* Task
Only the lines from the start of the material through the line containing "Task: Navigate to Getting Started page" are to be extracted, exactly as they appear.

· · · · ·

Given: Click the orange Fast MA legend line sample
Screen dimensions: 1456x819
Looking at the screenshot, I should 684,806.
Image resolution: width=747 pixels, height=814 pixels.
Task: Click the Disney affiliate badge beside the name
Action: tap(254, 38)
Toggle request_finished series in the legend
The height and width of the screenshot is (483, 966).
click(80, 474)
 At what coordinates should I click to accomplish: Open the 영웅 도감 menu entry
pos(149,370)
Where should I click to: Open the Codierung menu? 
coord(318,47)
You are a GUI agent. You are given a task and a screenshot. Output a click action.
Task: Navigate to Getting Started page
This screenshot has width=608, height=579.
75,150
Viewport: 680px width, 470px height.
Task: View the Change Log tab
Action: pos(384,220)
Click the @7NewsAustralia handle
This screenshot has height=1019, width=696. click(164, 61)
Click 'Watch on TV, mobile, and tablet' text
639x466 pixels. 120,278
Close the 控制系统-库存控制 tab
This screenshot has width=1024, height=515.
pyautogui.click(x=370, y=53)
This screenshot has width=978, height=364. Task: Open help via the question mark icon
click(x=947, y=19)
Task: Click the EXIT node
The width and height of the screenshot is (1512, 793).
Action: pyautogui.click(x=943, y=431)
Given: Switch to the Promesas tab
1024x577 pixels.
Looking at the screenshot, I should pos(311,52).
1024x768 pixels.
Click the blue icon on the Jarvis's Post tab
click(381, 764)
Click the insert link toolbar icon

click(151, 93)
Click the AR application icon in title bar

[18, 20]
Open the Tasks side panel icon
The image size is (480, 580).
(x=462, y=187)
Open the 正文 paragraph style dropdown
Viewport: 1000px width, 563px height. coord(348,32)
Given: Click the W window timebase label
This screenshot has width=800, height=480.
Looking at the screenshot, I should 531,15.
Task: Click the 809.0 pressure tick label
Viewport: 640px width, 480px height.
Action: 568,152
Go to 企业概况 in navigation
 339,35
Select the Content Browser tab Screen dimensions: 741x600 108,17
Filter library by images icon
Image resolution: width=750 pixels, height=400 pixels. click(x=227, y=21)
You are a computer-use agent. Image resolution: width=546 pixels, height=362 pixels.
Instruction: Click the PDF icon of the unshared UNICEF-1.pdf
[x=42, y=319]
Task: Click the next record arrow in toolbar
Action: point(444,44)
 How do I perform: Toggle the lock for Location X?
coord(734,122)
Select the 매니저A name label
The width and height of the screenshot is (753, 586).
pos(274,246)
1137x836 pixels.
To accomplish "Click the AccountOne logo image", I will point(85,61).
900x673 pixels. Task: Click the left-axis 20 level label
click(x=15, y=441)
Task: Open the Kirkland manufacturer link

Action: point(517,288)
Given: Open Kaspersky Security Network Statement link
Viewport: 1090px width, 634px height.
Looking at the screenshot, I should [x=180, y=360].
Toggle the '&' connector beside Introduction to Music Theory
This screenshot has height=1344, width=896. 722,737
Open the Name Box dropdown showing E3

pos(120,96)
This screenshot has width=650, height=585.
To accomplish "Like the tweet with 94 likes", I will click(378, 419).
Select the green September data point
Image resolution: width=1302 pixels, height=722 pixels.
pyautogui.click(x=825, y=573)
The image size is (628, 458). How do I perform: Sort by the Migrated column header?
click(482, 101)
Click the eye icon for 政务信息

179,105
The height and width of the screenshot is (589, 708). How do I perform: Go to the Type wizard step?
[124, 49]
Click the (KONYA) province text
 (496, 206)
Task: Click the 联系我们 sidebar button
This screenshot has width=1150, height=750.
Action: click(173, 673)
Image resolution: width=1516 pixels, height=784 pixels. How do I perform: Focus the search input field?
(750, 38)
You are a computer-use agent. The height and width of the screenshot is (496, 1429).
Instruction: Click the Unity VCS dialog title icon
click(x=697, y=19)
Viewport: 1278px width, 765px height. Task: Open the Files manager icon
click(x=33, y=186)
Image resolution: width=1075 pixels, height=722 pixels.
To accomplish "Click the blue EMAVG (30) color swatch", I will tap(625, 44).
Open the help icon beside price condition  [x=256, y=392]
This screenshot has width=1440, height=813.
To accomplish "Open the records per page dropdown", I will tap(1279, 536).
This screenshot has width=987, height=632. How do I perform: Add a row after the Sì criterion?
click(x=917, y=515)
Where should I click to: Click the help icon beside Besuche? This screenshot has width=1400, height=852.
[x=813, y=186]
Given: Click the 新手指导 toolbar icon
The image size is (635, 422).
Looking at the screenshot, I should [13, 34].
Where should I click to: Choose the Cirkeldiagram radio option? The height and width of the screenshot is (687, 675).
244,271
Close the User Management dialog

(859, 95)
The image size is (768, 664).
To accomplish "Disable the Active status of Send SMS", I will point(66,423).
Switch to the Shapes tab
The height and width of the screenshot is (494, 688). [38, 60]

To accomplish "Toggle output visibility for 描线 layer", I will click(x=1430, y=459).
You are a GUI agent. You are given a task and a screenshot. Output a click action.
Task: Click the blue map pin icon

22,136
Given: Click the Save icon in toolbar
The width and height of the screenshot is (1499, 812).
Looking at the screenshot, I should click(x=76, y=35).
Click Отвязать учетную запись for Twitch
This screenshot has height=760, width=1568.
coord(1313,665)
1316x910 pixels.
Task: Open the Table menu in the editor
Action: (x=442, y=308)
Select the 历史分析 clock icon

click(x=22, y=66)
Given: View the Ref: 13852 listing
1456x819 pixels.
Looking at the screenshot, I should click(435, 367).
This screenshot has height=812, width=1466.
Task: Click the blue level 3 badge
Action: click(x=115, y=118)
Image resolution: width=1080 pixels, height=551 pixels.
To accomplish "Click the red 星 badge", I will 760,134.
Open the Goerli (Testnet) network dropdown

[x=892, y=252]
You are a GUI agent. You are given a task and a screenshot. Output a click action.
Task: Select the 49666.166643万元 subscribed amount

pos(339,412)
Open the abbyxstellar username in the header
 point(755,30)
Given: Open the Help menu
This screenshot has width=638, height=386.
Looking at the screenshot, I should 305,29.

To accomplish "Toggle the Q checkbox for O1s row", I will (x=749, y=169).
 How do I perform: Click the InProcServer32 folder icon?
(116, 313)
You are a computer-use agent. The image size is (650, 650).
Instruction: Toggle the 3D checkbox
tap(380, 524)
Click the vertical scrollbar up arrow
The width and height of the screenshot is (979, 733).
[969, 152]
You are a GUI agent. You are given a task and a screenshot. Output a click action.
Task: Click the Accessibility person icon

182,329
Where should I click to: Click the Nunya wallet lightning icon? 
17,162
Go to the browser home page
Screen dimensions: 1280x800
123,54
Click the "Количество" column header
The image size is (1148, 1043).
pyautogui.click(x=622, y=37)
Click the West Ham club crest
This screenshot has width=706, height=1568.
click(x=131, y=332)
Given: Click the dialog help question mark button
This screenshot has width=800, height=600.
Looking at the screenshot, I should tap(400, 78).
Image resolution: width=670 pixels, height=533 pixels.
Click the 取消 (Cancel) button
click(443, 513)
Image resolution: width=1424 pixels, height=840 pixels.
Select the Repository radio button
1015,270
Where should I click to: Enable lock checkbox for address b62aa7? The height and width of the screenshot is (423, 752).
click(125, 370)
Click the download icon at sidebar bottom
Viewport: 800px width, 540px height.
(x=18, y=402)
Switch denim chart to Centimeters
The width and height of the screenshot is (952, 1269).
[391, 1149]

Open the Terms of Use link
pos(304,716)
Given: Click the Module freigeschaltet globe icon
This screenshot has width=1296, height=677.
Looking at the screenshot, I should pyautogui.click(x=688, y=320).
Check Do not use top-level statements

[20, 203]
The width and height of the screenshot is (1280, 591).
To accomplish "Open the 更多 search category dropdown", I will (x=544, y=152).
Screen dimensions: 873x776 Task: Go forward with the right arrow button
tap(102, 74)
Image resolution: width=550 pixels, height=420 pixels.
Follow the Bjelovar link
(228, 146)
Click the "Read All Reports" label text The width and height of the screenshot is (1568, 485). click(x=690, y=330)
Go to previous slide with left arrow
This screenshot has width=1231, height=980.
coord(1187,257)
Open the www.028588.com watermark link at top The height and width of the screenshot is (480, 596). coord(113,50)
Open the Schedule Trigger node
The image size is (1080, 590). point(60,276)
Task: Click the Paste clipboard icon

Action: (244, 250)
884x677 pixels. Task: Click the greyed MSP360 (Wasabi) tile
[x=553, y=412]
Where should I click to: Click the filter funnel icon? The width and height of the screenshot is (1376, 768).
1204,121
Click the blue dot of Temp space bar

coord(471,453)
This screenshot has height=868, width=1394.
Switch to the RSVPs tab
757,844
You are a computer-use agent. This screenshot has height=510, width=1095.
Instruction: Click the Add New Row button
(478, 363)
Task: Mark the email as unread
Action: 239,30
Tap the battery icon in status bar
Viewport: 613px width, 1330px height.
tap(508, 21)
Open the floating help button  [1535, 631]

· · · · ·

* Solution to this problem
Given: Click the orange Fast MA legend line sample
Screen dimensions: 1456x819
Looking at the screenshot, I should 684,806.
Image resolution: width=747 pixels, height=814 pixels.
Task: Click the Disney affiliate badge beside the name
Action: tap(254, 38)
Toggle request_finished series in the legend
The height and width of the screenshot is (483, 966).
click(80, 474)
 At what coordinates should I click to accomplish: Open the 영웅 도감 menu entry
pos(149,370)
Where should I click to: Open the Codierung menu? 
coord(318,47)
You are a GUI agent. You are given a task and a screenshot. Output a click action.
Task: Navigate to Getting Started page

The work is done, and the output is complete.